It seems you can’t go anywhere this summer without hearing “Blurred Lines,” Robin Thicke’s horrifyingly catchy, extremely questionable new single. The song has courted controversy on several fronts, from its original unrated music video, which features a bunch of confused looking naked models, to its misogynistic lyrics. Several bloggers and journalists have derided Thicke for singing a song with such “rapey” lyrics as “you’re an animal, baby… I know you want it… I’ll give you something big enough to tear your ass in two…” etc. Despite this, Thicke has been making the rounds on various morning talk shows where hosts laud the song and then awkwardly try to address its inappropriate lyrics.
The latest incident occurred last week when Thicke performed on the Today Show and tried to defend his song as a “feminist movement” (no, really) because it portrays men and women as equals and “it doesn’t matter whether you’re a good girl or a bad girl.” And therein lies the problem. By using the terms “good girl” versus “bad girl,” Thicke is dividing female sexuality into two opposite camps: the virgin and the slut, the Madonna and the whore, and so on. One of the biggest issues that third wave feminism has fought against is lumping women’s sexuality into a binary and not allowing them true freedom of sexual expression. When you think about it, what makes a woman a “bad girl”? Does she have to be willing to sleep with anyone, anywhere, any time, or have a certain number of sexual partners under her belt before she can wear the “bad girl” title? Alternatively, when Robin Thicke talks about his wife (whom he somehow uses as a defense for his lyrics) is she a “good girl” for being with only one man since she was a teenager?

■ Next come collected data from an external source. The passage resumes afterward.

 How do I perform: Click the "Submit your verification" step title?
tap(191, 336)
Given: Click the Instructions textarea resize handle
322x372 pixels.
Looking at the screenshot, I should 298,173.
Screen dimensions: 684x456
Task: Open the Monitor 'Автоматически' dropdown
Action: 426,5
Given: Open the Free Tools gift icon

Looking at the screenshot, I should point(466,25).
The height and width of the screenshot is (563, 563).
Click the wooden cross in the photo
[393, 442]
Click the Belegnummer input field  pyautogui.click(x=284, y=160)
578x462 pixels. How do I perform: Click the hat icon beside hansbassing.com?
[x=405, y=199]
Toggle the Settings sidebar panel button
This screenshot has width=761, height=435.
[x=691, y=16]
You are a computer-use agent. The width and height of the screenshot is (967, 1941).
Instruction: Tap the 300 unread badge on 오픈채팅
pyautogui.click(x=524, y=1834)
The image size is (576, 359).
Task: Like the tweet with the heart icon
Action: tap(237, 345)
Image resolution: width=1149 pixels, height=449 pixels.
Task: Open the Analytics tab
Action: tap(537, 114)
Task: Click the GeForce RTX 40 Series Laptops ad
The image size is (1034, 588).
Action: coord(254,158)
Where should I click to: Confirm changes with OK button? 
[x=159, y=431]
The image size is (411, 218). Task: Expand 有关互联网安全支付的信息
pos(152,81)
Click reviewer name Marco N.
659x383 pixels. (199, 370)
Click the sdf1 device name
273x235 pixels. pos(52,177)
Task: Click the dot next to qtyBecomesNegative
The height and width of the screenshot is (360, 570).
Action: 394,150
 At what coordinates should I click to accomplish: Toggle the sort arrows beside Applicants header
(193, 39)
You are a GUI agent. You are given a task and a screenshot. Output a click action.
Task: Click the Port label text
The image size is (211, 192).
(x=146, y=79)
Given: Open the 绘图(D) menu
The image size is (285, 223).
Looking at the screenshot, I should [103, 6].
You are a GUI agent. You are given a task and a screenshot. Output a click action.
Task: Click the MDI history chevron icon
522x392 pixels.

As always, there is no straight answer because these titles don’t reflect real life. Sexuality happens on a wide spectrum. I’m sure that most women have experienced various phases of monogamy, casual sex, and celibacy because sexuality does not exist in a vacuum. It is fluid, and we all have a right to express our sexuality in whatever matter pleases us. What we really need is for artists like Robin Thicke to stop assuming that a woman who rebuffs a man’s advances is just playing hard to get so that she can keep up a “good girl” image, and learn to accept that even if a woman does “want it,” she doesn’t necessarily want it from him.